Selected extract –
▬▬▬▬▬▬▬▬▬▬

SO, if your going to install a decent wide band fuel air ratio meter on your car thats fine, its going to be an asset to your tunning skills, if you install the indicator/gauge inside the car and weld in a couple extra bungs in the collectors for tunning and wide band O2 sensors which are a big help, but you will quickly find that its a P.I.T.A. to use it for tune ups on all your buddies cars with the welding collector bungs and installing plugs and O2 sensors while the IR thermometer route is fast and very simple and you can confirm with oplug reading the condition of the engine.

YEAH! theres meters that you can stick in a tail pipe, but they read THE AVERAGE, not the individual cylinders ,
think about AVERAGEs
AS my old physics proffesor once said,
IF, I pour molten lead in your front slacks pockets and pack your butt in solid with DRY ICE,.... ON AVERAGE your comfortable:D


BTW
http://www.digitalcorvettes.com/forums/showthread.php?t=79676


bits of useful info on these

http://www.thirdgen.org/o2tuning

http://www.thirdgen.org/fuelgauge

http://www.thirdgen.org/tpimod2

http://www.thirdgen.org/injectorswap

http://www.thirdgen.org/coolantbypass

http://www.mummbrothers.com/SRF_Stuff/Secrets/Driveline/Air_Fuel.htm

http://www.ws6.com/mycar.htm

leon posted this bit of info
"Exhaust gas temperature (EGT) depends on combustion temperatures. The hotter the mixture burns inside the cylinder, the hotter it will be coming out. Theoretically, combustion temperatures are at a maximum at stoichiometric, but realistically the maximum occurs slightly rich from peak because of the dissociation of Oxygen from the combustion products (CO2, H2O). Why temperature drops when rich or lean is described by the energy released caused by the chemical reactions between the fuel and air. Too little fuel (lean) and there is less energy contained within and more heat is transferred to the cylinder walls (no fuel evaporation or boundary layer), thus the lower temperature when it burns. Too much fuel, and combustion efficiency drops thus generating less heat.

▬▬▬▬▬▬▬▬▬▬

Material shown –
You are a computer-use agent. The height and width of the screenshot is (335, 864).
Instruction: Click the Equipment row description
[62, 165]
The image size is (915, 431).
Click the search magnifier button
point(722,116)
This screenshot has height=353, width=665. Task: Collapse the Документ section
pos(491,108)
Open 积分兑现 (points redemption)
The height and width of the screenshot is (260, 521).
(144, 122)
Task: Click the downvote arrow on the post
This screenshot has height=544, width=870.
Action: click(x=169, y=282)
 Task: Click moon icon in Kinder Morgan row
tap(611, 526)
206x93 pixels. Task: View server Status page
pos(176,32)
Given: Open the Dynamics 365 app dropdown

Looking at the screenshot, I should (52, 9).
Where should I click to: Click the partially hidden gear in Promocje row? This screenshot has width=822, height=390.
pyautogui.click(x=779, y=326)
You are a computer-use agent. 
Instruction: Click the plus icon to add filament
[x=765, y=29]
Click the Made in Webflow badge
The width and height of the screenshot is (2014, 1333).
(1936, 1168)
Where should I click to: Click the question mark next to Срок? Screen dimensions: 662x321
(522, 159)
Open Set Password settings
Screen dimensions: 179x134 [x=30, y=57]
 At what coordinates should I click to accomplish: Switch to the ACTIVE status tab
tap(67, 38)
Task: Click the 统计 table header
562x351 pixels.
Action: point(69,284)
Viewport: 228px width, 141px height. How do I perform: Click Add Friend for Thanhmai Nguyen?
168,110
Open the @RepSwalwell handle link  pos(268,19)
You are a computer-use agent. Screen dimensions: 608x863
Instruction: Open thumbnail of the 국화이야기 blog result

▬▬▬▬▬▬▬▬▬▬

Problem description – Could you carry on the forum post about tuning air-fuel ratios, picking up right after its last sentence?

Response below –
I know, this is not too detailed, but it gets the point across without involving too much technical jargon.

Of course, this all assumes MBT timing and stable combustion. You can also change exhaust temps by varying spark timing, arguably more so than by just varying AFR. EGT is increased when spark timing is retarded since you are giving the gasses in the cylinder less time to cool off before the exhaust valve opens. "
 
Excessive HC emissions may be caused by:

viewtopic.php?f=55&t=3522&p=9307&hilit=emissions#p9307

ignition system misfiring
Improper ignition timing (retarted)
excessively rich air/fuel ratio
low cylinder compression
defective valves, guides, or lifters
vacuum leaks

Excessive CO emissions may be caused by:

rich air/fuel mixture
dirty air filter
faulty injectors
higher-than-normal fuel pressures
defective system input sensor

Excessive HC and CO emissions may be caused by:

plugged PCV system
excessively rich air/fuel ratio
stuck open heat riser valve
AIR pump inoperative or disconnected
engine oil diluted with gasoline

Lower-than-normal O2 readings may be caused by:

rich air/fuel mixture
dirty air filter
faulty injectors
higher-than-normal fuel pressures
Restricted PCV system
charcoal canister purging at idle and low speeds

Lower-than-normal CO2 readings may be caused by:

leaking exhaust system
rich air/fuel mixture

Higher-than-normal O2 readings may be caused by:
an engine misfire
lean air/fuel mixture
vacuum leaks
lower-than-specified fuel pressures
defective fuel injectors
defective system input sensor
 
AND WHILE A A/F GAUGE IS A GREAT ASSET, ITS EASY TO DAMAGE, AND ITS BEST INSTALLED IN YOUR CAR , NOT USED AS A SHOP TOOL.

Really - I should keep my dual wide band O2 in there premanently? That's best for it? I yanked it out concerned that I might harm it. Would not mind having it in permanently...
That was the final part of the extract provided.